_Source_
- Date: 8–14 August
- Edition: 1st
- Surface: Clay
- Location: Fano, Italy

Champions

Singles
- João Souza

Doubles
- Riccardo Ghedin / Alessandro Motti
| Adriatic Challenger |

= 2016 Adriatic Challenger =

The 2016 Adriatic Challenger was a professional tennis tournament played on clay courts. It was the first edition of the tournament which was part of the 2016 ATP Challenger Tour. It took place in Fano, Italy from 8 to 14 August 2016.

==Singles main-draw entrants==

===Seeds===

| Country | Player | Rank | Seed |
|---|---|---|---|
| ESP | Roberto Carballés Baena | 102 | 1 |
| ITA | Marco Cecchinato | 144 | 2 |
| ARG | Nicolás Kicker | 153 | 3 |
| BRA | João Souza | 163 | 4 |
| CHI | Gonzalo Lama | 166 | 5 |
| BEL | Arthur De Greef | 175 | 6 |
| FRA | Mathias Bourgue | 192 | 7 |
| ITA | Andrea Arnaboldi | 207 | 8 |

- ^{1} Rankings are as of August 1, 2016.

_Aim of the exercise_
Write out the passage of the 2016 Adriatic Challenger article starting with "The 2016 Adriatic" and going on through "14 August 2016.". The records that come next play no part in what is asked here.

_Records from a data source_
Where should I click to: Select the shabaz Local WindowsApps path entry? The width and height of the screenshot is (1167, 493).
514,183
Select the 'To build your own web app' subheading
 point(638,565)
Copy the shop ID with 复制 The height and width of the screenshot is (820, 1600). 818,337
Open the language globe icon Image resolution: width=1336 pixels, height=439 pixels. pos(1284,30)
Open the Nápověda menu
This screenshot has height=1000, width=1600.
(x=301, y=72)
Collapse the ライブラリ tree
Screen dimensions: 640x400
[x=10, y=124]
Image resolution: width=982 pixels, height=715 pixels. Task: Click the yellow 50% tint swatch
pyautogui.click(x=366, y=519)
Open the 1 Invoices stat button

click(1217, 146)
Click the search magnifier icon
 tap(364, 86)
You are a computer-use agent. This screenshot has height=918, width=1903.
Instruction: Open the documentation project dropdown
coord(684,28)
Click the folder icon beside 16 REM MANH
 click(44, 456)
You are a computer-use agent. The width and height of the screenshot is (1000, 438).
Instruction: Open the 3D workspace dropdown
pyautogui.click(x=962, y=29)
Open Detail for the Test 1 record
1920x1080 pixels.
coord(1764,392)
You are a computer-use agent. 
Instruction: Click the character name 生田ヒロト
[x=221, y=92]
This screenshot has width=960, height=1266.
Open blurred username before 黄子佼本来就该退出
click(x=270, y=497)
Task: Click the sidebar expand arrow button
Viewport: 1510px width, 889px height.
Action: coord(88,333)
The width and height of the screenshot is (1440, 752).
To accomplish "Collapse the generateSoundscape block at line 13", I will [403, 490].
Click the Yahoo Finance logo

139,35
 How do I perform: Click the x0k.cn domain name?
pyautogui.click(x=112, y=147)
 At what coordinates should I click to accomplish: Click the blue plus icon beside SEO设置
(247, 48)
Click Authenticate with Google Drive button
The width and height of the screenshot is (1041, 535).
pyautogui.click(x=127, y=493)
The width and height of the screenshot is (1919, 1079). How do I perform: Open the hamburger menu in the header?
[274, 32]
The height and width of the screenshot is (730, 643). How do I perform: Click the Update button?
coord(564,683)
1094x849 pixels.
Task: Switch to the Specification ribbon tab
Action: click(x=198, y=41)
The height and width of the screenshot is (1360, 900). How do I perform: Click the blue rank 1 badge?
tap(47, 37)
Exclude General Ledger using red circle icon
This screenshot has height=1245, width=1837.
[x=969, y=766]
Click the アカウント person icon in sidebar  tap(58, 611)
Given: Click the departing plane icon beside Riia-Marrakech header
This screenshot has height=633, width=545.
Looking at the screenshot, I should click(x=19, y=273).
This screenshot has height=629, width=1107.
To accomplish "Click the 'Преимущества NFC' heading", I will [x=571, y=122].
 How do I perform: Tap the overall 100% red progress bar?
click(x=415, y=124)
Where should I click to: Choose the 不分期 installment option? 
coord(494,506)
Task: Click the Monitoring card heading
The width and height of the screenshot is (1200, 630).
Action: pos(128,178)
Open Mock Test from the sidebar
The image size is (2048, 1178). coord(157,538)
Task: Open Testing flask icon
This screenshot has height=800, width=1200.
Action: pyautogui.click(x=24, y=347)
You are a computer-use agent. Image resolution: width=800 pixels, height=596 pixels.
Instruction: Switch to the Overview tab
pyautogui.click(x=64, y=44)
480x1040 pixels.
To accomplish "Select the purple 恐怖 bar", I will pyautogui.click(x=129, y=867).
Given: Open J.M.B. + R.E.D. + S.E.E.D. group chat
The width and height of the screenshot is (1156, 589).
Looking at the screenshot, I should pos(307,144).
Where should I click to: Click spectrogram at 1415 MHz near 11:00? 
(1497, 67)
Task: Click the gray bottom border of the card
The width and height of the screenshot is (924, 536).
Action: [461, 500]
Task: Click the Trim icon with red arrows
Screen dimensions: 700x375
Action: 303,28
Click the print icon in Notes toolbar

_Output of the exercise_
The 2016 Adriatic Challenger was a professional tennis tournament played on clay courts. It was the first edition of the tournament which was part of the 2016 ATP Challenger Tour. It took place in Fano, Italy from 8 to 14 August 2016.